George Ford-inspired England silence the critics with hard-fought win over Argentina

England's number eight Ben Earl runs with the ball during their Rugby World Cup Pool D match against Argentina at Stade de Marseille in Marseille on Saturday. Photo: Clement Mahoudeau/AFP

England's number eight Ben Earl runs with the ball during their Rugby World Cup Pool D match against Argentina at Stade de Marseille in Marseille on Saturday.

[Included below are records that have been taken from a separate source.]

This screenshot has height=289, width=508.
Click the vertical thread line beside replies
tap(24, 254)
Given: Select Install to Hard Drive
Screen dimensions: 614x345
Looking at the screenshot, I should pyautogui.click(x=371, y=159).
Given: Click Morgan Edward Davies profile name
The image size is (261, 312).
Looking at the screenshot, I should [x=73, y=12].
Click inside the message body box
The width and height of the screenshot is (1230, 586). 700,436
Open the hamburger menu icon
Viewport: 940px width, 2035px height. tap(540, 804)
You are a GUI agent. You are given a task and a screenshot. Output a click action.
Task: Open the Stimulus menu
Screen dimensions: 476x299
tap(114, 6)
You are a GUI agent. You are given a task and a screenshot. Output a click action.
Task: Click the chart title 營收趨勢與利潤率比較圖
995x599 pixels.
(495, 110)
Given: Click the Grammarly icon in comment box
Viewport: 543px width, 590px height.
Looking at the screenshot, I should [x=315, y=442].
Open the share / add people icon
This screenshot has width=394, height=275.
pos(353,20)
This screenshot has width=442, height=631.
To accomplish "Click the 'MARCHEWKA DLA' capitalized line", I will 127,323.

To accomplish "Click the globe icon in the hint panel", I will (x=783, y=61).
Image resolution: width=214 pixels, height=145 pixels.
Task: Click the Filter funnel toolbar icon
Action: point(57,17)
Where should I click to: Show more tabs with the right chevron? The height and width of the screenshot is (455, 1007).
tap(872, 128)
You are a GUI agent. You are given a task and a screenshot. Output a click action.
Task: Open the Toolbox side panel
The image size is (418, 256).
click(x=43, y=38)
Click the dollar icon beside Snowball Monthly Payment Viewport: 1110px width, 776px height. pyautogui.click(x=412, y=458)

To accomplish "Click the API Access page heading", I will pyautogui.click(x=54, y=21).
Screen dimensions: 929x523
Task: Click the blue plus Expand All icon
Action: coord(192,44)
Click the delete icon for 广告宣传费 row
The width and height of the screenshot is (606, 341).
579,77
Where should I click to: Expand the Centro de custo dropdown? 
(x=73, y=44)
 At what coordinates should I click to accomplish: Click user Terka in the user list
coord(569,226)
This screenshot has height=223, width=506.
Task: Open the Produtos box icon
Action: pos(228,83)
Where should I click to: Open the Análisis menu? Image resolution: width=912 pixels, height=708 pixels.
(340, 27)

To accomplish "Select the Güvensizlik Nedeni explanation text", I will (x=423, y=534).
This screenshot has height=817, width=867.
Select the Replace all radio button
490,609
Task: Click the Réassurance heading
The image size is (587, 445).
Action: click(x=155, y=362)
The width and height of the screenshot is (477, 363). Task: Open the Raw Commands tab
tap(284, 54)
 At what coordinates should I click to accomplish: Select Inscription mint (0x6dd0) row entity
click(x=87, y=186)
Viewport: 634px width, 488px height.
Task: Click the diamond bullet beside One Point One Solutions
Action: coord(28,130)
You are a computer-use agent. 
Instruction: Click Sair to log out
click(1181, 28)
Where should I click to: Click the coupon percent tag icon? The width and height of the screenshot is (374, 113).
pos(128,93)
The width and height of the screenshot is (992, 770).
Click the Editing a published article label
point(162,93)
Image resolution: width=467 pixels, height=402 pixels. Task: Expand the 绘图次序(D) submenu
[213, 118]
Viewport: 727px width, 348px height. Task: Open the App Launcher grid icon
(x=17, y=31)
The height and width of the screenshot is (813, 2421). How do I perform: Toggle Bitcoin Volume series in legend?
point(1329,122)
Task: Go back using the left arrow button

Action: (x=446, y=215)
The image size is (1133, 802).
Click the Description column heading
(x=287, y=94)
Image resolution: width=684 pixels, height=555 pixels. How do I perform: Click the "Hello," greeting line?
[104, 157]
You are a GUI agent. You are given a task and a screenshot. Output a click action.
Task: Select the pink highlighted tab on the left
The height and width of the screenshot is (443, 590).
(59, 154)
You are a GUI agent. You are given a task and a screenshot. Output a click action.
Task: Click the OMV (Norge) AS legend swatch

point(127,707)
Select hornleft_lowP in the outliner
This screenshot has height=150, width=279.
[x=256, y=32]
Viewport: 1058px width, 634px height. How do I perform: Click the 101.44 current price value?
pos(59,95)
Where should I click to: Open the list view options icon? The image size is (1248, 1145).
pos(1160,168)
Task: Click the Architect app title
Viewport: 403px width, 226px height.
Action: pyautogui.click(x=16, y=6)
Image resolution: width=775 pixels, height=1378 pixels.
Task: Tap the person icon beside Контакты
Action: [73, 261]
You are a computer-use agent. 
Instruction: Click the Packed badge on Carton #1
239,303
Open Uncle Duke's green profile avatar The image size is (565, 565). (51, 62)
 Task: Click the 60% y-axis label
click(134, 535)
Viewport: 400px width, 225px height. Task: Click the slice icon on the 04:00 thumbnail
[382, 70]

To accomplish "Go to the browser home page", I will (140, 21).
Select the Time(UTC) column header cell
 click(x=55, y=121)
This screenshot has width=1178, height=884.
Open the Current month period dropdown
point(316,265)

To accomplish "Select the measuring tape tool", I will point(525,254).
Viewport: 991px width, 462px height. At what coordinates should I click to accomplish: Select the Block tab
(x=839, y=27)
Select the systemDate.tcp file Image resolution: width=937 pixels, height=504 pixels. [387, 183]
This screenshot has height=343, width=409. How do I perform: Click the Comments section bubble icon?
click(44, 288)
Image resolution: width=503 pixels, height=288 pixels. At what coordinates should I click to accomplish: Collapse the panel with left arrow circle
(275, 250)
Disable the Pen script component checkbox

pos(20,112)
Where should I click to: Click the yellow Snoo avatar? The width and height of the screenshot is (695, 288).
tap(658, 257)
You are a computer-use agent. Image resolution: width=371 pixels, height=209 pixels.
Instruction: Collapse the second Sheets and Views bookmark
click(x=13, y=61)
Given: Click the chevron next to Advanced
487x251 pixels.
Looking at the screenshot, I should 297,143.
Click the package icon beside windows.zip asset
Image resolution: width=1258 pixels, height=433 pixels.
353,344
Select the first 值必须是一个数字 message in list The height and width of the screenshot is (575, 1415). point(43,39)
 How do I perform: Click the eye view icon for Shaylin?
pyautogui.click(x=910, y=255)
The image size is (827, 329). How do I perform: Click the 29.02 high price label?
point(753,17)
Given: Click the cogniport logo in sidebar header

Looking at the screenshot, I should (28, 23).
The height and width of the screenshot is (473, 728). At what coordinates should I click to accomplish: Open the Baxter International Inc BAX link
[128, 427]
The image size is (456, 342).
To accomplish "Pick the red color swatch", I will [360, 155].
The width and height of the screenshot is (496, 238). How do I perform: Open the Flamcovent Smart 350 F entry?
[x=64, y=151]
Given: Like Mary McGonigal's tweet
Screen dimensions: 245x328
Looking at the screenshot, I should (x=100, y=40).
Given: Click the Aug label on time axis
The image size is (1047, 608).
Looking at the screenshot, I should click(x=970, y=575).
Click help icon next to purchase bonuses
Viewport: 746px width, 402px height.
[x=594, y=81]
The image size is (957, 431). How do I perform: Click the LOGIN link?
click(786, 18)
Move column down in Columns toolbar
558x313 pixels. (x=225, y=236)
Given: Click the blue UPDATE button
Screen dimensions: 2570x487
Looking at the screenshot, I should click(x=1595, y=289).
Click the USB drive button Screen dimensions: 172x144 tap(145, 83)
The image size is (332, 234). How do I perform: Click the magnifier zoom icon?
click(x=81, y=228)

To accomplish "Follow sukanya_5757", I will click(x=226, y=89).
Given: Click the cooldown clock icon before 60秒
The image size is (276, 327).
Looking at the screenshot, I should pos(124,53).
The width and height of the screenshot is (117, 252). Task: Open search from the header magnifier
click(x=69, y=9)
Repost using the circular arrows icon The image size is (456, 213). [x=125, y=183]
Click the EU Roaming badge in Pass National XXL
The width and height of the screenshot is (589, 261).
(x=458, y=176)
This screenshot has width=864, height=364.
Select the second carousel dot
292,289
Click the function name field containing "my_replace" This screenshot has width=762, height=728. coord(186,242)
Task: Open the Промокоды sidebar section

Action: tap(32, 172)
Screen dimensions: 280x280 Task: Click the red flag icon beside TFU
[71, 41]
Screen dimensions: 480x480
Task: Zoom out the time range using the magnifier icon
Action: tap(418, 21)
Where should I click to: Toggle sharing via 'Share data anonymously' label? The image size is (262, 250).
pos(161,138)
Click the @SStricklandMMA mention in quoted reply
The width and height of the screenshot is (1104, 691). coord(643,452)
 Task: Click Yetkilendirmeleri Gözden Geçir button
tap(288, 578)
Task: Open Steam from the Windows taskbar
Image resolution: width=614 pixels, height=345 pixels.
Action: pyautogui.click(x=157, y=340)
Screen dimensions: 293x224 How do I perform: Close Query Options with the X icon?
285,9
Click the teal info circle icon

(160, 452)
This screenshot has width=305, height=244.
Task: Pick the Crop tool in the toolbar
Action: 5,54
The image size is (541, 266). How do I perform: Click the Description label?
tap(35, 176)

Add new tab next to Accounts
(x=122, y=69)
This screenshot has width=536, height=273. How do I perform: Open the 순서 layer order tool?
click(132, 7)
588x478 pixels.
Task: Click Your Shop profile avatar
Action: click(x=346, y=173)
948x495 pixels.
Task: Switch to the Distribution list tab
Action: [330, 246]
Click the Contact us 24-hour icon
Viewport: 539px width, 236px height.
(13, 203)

Photo: Clement Mahoudeau/AFP

Published Sep 9, 2023


George Ford kicked all the points, including three drop-goals, to help 14-man England cast off a dismal run of form to claim a comprehensive 27-10 victory over Argentina in the teams’ Pool D Rugby World Cup opener on Saturday.

After just four wins from their last 13 matches, an England side boasting 10 survivors from the 2019 final they lost to South Africa made it count when it mattered in Marseille.

When the two teams last met, in November, it was Los Pumas who laid down a marker with a 30-29 victory at Twickenham. But they have never won a consecutive Test in this fixture and were never in the running after Ford stepped up to take a scrappy game by the scruff of the neck.

Ford more than made up for the fact that it was England’s first World Cup match without Owen Farrell since his international debut: all 10 matches across the 2015 and 2019 tournament featured Farrell at either fly-half, inside centre or as a replacement off the bench.

Farrell is serving a ban that will see him miss the first two matches in this World Cup for a dangerous tackle, but on this showing he will have to fight tooth-and-nail to get the No 10 jersey back from his teammate.

There was a dramatic opening 10 minutes at a packed Stade Velodrome, French referee Mathieu Raynal forced to use the television match official to help rule on two dubious tackles.

He first handed Curry a yellow card in just the third minute following a clumsy clash of heads with Argentine full-back Juan Cruz Mallia, but that was eventually upgraded to red.

The red card was England’s fourth since March and the openside became the first England player to be sent off at a World Cup.

Boffelli made no mistake with the resulting penalty from 50 metres, but went wide with a second effort from even further out just minutes later.

Argentinian ill-discipline

Raynal was again in action to send Santiago Carreras to the sin bin for taking out his fly-half rival Ford, who subsequently brought the scores level with a penalty of his own with both sides down to 14 men.

As rugby the game finally took centre stage, Pumas prop Thomas Gallo was held up over the line in a rare sortie into English territory before a Courtney Lawes-led pack pounced on a sliced clearance kick by Mateo Carreras.

The ball was thundered into midfield off the line-out by Manu Tuilagi and Ford, cool as a cucumber, hit a sweet drop-goal from 40 metres to hand England a 6-3 lead.

Elliot Daly fell short with a 55-metre penalty, but a good chase saw Argentina put under pressure and from the following set of rucks Ford fell back into the slot to hit a second drop-goal, this time from the halfway line.

After Pablo Matera took out Freddie Steward, England kicked to the corner and the playbook was back on the table: forwards driving in front of the posts, scrum-half Alex Mitchell finding Ford and the fly-half hitting his third drop-goal in 10 seismic minutes for Steve Borthwick’s team.

Guido Petti sloppily strayed offside to hand England the perfect start to the second period as Ford notched his second penalty.

Argentina looked toothless in attack, not helped by several ball-handling errors and the tenacity of Tuilagi in defence.

Ford kicked three more quick-fire penalties to take England out to 24-3 as Los Pumas paid for their ill-discipline.

Farrell was shown clapping from the stands as the England pack rallied to hold up Argentina once more over the line.

And when veteran replacement hooker Agustin Creevy flopped on a ruck, Ford booted his sixth penalty.

Rodrigo Bruni crossed for a late consolation try, converted by Boffelli, all too little, too late.